Big data is a set of large chunk of data sets that traditional algorithms or software programs are unable to deal with them at once thus making the process slower. Challenges in big data include capturing data, data storage, analysis of data, data security, data sharing, transfer, data updating and data source.
Big data refers to the use of predictive analytics in identifying the data sets. The term has been in use since 1990 and the credit for coining the term has been given to John Mashey. Big data can be defined on three different parameters ranging from Volume, Variety and Veracity.Big data can be used in multiple industries such as healthcare, government organizations, manufacturing, education, media etc. basically in any industry which has large sets of data to process.
Hadoop was created by computer scientists Doug Cutting and Mike Cafarella. Hadoop provides the complete ecosystem on open source projects which gives us the distributed frameworks to deal with big data.
Hadoop can handle any form of structured as well as unstructured data which in turn gives users flexibility for collecting, processing and analyzing data which are not being provided by traditional data warehouses.
Hadoop supports advanced analytics such as predictive analytics, data mining and machine learning. Commercial distribution of Hadoop has been handled by four major vendors such as Cloudera, Horton Networks, Amazon Web Services (AWS) and MapR Technologies. Google and Microsoft also provide cloud-based managed services which can be used with Hadoop and related technologies.
Hadoop can process massive amounts of data at once. It runs on clusters of commodity servers which also scales to support thousands of hardware nodes.
MapReduce, the Hadoop Distributed File System (HDFS) and Hadoop Common, a set of shared utilities and libraries are the core components in the first iteration of Hadoop.
MapReduce reduces functions using a map to split them into multiple tasks.
As Hadoop can analyse and process a large chunk of data, it enables the large organization to create small ponds or lakes of data thus acting as a reservoir for the massive amount of data. Continuous cleansing of data compliments the data lakes to make a set of transaction data.
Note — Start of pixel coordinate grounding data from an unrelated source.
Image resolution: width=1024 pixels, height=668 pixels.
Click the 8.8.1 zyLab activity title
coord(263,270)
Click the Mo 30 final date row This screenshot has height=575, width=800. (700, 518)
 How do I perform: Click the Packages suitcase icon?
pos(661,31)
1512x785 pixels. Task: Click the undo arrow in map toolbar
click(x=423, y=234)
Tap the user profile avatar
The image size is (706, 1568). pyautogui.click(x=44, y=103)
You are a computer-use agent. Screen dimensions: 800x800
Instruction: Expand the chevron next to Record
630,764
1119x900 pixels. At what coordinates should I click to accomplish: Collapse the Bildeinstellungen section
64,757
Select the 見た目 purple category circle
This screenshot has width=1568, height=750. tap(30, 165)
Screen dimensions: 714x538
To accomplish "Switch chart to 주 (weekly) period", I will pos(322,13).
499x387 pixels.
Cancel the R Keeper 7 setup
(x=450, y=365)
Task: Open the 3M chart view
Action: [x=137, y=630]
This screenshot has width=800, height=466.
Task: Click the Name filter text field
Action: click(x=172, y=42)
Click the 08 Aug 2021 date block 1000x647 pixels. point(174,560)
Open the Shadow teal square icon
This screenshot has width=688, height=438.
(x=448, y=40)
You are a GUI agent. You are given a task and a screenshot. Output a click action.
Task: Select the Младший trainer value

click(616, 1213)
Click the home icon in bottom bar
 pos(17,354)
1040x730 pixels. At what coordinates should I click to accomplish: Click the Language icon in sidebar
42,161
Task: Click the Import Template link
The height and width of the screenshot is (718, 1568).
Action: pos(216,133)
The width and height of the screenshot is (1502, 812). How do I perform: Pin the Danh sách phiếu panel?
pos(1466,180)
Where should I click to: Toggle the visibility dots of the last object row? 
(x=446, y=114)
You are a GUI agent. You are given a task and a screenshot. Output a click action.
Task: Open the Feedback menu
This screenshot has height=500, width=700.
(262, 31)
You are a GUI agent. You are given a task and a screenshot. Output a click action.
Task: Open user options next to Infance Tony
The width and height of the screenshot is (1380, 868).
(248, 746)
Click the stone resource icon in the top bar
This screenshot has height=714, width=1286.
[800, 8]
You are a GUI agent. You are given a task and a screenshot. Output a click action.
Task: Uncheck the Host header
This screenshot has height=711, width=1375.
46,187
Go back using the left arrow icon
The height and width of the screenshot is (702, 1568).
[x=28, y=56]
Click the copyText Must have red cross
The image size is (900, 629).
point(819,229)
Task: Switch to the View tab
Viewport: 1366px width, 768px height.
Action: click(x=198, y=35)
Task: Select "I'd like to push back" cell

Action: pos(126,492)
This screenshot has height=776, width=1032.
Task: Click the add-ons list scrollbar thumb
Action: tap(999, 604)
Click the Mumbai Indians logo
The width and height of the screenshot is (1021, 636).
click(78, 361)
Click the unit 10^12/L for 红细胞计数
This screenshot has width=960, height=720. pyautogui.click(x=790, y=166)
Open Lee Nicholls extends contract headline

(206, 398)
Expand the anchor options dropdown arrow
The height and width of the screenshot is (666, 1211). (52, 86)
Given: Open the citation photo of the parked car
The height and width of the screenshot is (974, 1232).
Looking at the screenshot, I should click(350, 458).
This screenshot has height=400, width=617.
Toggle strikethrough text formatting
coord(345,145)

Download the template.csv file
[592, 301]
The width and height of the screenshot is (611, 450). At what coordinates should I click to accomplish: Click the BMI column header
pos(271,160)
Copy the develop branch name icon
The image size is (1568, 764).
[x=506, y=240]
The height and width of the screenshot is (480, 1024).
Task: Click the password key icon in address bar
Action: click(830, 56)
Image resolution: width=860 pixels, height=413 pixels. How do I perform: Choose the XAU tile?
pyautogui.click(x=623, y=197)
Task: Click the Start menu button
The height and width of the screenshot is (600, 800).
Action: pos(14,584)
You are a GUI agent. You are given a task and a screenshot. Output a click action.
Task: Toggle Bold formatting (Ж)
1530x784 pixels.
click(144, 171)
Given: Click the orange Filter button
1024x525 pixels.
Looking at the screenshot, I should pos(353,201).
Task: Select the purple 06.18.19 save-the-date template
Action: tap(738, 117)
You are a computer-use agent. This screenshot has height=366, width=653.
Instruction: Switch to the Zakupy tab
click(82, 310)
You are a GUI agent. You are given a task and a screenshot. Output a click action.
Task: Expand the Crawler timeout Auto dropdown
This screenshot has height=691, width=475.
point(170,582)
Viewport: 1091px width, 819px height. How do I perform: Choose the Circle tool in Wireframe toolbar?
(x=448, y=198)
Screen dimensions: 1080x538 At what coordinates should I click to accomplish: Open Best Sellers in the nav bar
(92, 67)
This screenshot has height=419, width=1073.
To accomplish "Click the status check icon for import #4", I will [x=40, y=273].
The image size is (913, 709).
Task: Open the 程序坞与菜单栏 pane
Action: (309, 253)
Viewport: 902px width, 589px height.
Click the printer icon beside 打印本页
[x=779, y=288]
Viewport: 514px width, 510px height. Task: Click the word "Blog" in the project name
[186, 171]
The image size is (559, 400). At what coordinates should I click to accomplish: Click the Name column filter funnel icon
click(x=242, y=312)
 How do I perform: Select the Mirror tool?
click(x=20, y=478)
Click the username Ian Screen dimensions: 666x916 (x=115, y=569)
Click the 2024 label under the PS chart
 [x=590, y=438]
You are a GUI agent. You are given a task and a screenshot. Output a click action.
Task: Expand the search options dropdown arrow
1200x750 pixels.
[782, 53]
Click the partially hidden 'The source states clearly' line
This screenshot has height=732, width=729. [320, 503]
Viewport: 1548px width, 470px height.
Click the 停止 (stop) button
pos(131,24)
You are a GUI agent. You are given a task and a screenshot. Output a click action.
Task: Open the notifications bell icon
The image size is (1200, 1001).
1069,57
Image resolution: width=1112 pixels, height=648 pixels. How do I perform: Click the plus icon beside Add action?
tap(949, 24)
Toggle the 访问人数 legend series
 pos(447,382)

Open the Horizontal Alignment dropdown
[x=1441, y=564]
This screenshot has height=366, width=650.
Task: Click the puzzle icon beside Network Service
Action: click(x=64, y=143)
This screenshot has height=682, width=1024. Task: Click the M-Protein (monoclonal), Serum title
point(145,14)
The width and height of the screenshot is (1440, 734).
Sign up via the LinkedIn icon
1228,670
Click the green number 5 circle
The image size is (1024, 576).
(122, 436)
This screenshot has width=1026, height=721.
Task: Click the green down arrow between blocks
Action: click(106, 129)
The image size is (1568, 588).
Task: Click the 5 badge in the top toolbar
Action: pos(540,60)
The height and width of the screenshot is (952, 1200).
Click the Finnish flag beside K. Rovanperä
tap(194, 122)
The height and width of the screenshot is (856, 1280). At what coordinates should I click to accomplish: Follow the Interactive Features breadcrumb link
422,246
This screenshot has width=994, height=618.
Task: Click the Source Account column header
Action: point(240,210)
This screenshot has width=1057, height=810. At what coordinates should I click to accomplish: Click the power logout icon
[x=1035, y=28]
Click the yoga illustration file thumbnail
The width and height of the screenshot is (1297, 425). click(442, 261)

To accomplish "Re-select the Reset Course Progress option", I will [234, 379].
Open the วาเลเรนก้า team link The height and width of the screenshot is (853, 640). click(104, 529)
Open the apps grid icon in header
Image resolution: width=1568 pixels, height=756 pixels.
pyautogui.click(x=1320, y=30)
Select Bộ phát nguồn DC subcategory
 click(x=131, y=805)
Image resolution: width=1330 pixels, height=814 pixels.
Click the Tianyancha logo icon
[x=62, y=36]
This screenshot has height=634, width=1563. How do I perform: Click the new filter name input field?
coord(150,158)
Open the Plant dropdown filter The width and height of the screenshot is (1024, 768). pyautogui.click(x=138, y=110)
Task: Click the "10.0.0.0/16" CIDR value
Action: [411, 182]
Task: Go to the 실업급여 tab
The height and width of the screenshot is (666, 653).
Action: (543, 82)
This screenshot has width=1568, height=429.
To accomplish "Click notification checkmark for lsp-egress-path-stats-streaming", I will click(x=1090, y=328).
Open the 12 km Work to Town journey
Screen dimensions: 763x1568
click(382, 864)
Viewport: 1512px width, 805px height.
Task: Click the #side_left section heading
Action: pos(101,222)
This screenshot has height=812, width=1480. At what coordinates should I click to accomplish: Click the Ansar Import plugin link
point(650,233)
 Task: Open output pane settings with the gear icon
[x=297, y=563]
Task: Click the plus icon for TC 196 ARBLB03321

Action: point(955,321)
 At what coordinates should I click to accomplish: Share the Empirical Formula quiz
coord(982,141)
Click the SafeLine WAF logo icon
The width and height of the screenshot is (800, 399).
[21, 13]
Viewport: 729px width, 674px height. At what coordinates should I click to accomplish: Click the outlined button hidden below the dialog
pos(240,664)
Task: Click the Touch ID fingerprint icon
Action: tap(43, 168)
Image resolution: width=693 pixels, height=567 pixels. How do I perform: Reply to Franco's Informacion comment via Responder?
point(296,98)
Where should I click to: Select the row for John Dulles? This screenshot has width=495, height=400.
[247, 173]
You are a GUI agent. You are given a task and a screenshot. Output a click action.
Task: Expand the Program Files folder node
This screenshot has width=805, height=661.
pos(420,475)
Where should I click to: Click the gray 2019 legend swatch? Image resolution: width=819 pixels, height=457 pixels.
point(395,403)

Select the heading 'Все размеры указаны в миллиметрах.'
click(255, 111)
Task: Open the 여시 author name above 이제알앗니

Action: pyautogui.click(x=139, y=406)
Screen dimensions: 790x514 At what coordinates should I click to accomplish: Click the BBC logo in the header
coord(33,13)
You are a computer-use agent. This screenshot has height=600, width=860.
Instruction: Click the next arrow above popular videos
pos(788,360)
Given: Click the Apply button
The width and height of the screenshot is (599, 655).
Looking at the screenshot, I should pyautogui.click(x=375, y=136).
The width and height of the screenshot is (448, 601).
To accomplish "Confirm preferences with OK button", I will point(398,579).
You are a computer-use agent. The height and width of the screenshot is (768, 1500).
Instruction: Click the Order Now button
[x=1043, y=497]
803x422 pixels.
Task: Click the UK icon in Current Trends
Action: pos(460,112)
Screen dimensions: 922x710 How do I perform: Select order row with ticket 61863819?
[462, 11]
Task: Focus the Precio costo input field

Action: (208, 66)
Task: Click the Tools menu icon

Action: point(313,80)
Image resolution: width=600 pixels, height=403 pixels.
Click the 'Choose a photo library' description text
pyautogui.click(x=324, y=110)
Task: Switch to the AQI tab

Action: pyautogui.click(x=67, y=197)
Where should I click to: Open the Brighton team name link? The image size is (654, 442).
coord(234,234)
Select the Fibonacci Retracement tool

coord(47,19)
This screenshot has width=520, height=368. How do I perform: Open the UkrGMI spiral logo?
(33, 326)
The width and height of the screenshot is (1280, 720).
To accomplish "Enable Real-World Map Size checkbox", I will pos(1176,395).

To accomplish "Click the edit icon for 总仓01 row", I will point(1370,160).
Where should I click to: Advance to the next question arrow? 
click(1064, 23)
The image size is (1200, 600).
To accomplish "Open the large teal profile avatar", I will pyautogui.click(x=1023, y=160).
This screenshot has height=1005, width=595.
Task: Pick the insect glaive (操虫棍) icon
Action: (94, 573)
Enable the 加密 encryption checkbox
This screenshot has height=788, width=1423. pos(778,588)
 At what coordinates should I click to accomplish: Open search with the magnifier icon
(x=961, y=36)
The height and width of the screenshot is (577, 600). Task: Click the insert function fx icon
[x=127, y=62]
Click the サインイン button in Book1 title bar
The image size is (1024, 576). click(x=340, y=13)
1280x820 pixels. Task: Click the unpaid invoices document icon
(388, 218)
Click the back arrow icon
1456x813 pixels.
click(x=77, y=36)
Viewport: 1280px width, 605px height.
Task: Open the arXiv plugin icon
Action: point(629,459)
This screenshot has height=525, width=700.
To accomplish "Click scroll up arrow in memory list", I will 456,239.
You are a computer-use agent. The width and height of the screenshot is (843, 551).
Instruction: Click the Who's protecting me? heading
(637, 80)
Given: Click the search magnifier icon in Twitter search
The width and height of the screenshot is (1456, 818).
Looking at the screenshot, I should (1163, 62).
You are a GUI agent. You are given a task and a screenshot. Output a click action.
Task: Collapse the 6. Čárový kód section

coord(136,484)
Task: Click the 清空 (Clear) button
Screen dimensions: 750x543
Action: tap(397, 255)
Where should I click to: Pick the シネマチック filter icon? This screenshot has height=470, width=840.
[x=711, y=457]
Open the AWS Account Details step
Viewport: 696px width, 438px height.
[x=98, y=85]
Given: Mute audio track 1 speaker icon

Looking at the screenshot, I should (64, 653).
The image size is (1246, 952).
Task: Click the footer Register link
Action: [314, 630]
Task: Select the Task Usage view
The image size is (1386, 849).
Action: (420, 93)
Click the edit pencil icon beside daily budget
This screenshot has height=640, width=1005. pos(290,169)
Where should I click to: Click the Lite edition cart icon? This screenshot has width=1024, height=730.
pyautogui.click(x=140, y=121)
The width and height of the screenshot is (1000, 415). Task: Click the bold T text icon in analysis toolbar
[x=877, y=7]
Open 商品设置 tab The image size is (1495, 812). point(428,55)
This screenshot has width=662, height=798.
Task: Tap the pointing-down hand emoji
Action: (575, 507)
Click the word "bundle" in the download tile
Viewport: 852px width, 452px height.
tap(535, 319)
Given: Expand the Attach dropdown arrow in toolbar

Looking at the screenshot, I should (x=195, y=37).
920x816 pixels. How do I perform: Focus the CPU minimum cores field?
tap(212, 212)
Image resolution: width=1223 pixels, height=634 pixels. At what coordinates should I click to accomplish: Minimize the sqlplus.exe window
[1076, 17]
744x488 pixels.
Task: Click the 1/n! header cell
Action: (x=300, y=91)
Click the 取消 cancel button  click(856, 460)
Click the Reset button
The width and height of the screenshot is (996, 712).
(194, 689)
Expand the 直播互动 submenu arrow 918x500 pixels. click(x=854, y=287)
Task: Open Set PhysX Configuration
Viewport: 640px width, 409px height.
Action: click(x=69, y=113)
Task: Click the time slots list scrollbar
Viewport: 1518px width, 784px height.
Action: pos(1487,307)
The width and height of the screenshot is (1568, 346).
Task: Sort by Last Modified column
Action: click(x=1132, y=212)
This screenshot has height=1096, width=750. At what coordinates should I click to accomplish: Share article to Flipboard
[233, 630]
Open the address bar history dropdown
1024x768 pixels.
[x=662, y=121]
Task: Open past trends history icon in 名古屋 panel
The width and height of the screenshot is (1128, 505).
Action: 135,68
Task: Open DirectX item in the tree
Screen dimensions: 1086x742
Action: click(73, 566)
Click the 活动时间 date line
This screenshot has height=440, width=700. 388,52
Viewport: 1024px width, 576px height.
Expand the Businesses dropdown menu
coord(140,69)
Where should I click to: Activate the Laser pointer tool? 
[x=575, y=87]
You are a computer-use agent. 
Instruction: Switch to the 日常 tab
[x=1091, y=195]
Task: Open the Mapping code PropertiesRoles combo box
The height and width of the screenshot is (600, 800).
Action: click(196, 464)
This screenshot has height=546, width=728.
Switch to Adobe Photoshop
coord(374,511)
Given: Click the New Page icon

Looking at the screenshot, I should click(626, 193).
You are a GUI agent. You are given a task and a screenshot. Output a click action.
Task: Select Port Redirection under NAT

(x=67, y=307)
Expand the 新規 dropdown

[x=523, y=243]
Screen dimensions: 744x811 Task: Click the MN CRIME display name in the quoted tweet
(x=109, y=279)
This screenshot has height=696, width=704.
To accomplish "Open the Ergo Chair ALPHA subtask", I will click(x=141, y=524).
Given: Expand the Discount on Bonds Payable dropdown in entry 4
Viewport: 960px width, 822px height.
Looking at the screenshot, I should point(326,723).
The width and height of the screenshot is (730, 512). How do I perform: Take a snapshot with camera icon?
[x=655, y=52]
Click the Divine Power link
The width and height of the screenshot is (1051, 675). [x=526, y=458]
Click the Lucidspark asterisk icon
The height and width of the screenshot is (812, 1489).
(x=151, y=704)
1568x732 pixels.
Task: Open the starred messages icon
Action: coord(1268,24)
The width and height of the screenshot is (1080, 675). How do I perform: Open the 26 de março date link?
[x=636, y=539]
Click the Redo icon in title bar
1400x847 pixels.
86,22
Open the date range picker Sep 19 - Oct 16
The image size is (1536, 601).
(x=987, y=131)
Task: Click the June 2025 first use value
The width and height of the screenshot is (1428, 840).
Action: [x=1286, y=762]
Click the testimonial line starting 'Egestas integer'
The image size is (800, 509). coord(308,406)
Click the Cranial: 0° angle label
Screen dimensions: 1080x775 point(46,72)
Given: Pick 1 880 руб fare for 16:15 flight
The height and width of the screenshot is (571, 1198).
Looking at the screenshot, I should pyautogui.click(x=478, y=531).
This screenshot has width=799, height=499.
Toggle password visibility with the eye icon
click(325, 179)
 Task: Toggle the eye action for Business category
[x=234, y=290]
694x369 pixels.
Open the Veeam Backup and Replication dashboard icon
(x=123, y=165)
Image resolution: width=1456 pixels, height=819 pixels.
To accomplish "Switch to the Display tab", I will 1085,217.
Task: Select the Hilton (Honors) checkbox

Hadoop is commonly used in customer behaviour analytics predicting the churn, loss and behaviour patterns of users. Enterprise uses Hadoop to analyse pricing and managing the safe driver discount programs. Healthcare uses Hadoop to make the treatments more effective to the patients also to understand the pattern of the particular disease.Apache offers the open source frameworks for Hadoop. Hadoop can also analyse semi-structured data.